In the back-story narrative of his defence, the dad he didn't murder in cottage country is Harry, "a multipley divorced manic-depressive alcoholic Lithuanian who'd made a mountain of money selling automatic garage door openers," also father of E's best friend, Teddy. On the holiday weekend in question, E and T bumper-to-bumpered their way out of sweltering Toronto in E's rusty Hyundai, in a plan to meet up with Teddy at Harry's cottage and squeeze production funds out of him for Teddy's next weird art film. They arrive to find Harry painting the driveway stones, "clad only in dazzling white Reeboks and a simple black Speedo avec cellphone fanny pack."

Way back as a fatherless 13-year-old, E had latched onto Harry as a kitschy power-dad figure, "stepping out of an Arctic White Cadillac Seville...reeking of Brut, booze and Belmont Menthol Special Milds, and carrying a stainless steel briefcase that looked like a chunk off a fighter jet." Duggan has a gift for wickedly pinning characters to their property, clothing and accessories. Coke-head Teddy's wardrobe alone is a delightful, recurring cringe-maker, but it's the big American cars that really steal the show. A massive '70s "gleaming golden barge" of a Chrysler Cordoba cruises the suburbs like "the wheeled burial sarcophagus for a disco era Aztec king." The titular cherry-red Buick Electra, captured in meticulous and loving detail, grows in faux-tragic stature to become a sadly, badly used partner in crime.
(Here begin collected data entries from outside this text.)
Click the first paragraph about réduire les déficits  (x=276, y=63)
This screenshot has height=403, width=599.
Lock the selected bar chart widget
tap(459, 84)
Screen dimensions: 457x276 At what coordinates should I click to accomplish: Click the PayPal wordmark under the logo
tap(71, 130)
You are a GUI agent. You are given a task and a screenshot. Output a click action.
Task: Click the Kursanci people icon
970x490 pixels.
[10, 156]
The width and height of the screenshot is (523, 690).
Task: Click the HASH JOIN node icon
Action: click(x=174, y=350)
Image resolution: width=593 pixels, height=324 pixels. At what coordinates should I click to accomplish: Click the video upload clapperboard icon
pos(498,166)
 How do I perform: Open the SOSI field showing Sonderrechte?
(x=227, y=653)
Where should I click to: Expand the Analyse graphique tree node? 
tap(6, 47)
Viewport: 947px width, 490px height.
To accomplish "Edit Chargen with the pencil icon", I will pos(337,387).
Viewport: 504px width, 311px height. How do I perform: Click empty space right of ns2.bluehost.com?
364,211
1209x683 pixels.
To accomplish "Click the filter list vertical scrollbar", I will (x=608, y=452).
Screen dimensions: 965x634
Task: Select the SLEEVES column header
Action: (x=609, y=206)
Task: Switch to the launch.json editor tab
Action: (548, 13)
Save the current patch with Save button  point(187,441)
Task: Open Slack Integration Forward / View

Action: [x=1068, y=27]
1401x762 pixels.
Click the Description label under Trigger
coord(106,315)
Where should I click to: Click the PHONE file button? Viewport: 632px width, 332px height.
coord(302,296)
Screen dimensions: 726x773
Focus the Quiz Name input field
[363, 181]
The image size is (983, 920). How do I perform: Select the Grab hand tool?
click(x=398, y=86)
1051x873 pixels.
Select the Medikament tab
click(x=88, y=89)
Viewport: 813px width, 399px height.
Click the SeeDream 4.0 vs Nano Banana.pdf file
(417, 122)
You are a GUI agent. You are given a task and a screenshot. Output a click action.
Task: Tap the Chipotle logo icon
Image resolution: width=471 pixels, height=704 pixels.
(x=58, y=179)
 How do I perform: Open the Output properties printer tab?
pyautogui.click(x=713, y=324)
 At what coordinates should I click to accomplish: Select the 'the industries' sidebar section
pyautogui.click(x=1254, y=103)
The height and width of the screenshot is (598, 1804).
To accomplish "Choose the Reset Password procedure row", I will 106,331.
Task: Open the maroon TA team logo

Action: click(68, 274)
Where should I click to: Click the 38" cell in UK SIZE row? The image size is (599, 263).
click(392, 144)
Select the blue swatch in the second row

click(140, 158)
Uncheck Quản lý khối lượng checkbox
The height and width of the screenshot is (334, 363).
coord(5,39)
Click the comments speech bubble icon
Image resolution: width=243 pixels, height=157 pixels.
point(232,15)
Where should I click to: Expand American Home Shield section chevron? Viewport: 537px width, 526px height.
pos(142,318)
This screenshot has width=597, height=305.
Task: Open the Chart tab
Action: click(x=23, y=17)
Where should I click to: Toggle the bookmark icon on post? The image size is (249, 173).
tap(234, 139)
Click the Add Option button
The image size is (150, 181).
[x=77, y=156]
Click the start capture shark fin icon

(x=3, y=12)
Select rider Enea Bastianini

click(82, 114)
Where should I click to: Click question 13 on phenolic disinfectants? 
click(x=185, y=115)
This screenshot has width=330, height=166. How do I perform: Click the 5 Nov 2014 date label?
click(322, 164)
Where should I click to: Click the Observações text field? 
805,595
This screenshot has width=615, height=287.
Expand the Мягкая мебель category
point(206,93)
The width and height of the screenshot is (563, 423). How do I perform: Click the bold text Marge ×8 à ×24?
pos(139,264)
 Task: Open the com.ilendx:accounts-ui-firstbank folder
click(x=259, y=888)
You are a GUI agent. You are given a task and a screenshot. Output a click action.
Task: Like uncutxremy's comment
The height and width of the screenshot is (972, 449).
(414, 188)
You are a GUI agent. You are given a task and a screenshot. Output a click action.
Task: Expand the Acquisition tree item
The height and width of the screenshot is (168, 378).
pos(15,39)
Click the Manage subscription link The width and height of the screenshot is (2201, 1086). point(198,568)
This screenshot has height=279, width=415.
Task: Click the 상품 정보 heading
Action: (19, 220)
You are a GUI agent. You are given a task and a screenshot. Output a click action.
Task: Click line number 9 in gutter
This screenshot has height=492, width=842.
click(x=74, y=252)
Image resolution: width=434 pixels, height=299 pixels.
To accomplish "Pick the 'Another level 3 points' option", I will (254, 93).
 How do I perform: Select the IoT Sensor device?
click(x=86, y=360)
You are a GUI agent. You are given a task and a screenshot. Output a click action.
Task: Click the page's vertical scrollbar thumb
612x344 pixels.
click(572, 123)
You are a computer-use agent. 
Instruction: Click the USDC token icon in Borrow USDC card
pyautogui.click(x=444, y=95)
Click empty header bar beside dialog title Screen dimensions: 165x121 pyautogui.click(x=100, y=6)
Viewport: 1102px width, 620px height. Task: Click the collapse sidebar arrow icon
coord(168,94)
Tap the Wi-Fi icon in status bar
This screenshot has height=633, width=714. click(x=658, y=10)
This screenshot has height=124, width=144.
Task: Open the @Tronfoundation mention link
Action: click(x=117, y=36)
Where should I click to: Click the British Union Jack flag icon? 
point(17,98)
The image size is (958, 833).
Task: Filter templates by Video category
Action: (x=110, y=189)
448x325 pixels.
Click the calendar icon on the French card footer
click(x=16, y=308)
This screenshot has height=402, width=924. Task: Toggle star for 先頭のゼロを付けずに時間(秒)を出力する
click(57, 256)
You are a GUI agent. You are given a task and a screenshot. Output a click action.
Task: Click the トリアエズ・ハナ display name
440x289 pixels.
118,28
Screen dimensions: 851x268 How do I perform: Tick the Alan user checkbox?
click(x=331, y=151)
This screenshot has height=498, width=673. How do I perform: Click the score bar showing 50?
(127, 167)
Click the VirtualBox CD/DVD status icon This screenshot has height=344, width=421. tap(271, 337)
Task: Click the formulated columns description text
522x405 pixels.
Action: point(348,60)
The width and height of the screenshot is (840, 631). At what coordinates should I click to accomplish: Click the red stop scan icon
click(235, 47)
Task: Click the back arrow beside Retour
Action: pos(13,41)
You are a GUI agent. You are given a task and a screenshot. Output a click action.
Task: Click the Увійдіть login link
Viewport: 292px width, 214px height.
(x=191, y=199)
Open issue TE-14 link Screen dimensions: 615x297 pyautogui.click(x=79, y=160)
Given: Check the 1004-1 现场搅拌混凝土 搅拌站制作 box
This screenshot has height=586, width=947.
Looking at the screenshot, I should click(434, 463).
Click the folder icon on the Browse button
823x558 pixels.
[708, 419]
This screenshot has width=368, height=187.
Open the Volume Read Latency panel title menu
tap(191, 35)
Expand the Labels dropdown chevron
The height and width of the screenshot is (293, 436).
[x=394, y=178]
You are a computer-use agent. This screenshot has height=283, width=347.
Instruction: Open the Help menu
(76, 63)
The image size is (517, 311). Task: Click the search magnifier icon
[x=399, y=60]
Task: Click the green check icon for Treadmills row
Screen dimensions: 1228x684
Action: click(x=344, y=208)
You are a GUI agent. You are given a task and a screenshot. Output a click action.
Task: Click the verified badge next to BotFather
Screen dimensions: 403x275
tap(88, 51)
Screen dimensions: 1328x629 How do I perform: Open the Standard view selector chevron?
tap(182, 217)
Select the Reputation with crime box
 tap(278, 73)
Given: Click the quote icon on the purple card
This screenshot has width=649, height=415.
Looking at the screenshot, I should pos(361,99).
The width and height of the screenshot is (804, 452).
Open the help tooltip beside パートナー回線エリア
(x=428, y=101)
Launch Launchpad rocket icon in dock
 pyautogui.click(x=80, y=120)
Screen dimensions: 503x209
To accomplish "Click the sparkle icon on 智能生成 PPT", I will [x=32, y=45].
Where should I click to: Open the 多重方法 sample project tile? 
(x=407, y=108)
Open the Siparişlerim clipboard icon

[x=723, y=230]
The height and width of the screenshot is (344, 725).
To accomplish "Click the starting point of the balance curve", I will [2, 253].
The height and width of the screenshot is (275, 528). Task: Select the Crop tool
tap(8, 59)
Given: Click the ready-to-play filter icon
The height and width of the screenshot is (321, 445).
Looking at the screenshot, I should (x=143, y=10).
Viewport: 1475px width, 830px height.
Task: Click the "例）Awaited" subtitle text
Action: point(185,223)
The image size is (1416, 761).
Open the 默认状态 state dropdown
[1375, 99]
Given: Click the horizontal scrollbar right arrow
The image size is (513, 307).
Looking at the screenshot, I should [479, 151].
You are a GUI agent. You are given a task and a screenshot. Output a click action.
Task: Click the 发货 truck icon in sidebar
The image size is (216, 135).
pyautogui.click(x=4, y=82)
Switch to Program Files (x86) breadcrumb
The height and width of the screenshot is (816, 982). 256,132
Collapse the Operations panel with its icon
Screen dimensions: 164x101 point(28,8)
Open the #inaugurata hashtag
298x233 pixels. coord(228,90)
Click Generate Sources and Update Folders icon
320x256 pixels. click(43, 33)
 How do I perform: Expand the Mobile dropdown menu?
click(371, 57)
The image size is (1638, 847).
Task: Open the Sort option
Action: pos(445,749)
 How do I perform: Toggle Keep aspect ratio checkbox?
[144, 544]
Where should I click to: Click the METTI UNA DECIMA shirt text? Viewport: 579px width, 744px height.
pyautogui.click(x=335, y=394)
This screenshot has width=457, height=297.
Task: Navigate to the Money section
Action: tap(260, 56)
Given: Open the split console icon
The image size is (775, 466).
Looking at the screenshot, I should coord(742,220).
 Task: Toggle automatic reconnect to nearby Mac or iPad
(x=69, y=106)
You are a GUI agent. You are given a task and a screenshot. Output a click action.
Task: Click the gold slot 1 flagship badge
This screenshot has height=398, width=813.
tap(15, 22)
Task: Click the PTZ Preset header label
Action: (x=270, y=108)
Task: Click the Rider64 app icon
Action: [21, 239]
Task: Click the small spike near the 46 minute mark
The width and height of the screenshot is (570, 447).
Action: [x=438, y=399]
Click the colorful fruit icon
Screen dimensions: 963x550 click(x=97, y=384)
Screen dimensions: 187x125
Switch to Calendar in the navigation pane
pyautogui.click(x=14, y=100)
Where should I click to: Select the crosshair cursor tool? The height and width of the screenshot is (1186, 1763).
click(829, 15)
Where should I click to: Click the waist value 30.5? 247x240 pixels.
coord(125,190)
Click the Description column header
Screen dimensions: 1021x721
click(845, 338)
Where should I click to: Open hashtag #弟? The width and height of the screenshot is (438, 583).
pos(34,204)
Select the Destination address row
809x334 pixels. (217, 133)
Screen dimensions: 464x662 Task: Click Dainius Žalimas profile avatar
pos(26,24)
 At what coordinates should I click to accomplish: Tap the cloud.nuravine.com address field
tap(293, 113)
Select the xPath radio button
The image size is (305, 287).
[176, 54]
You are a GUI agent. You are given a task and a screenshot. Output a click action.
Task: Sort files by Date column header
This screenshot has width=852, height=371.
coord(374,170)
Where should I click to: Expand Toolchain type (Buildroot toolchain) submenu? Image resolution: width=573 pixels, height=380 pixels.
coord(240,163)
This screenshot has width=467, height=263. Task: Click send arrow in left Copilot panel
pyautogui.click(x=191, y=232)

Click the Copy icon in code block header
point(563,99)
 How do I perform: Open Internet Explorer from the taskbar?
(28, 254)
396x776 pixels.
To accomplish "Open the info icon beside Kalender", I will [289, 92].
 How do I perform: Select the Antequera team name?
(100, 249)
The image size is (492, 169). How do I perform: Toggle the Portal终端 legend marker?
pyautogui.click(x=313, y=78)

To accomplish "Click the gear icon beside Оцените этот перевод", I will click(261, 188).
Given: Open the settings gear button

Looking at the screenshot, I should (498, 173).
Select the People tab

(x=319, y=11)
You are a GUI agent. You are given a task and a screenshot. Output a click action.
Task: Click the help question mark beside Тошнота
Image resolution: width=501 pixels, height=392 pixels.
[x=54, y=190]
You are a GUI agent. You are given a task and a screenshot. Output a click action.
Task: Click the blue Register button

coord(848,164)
Back in the jailhouse present, homicide dicks Banning and Marcucci interrogate the snarky, then terrified, E. Duggan's telegraphic cop talk is just this side of parody, funny in a fresh, intricate, genre-bending way, the sort of way it might be in film only if casting and direction were flawless. If a film is made of this book (we must hope), market-driven casting or script-tampering could easily kill the galloping, grotty artistry of it. Duggan's effects are not easily described or adequately quoted. They soar on the miracle spirit of cold lake bear boners; on a roaring hot south wind over Georgian Bay as Duggan marshals weather like you've never yet encountered it: "a steady flat relentless blast that felt false and forced, as though manufactured in hell's own factory discount wind outlet, freighting freeway grit all the way from downtown Detroit."

These asides are consistently delicious on their own yet rarely gratuitous, supporting the whole. While Harry is still alive, E stands with him beside a bulldozer that's just hacked a construction clearing out of pristine forest: "The sweaty work smell of the machinery hung like a pleasant greasy fart in the fresh morning air." The compressed irony, sensory verve and sardonic bite of that sentence sum up Duggan's voice - except where E is about to lose his girlfriend, when his desperation, it must be said, raises a lovely twinge of the heartbreaking.

Review-speak can't tell you. You've got to read it. If you're an inveterate plot person, you may find the steady pressure of whiz-bang observation somewhat crowding the story arc, but never mind. The voice is true.

Jim Bartley is The Globe and Mail's first-fiction reviewer.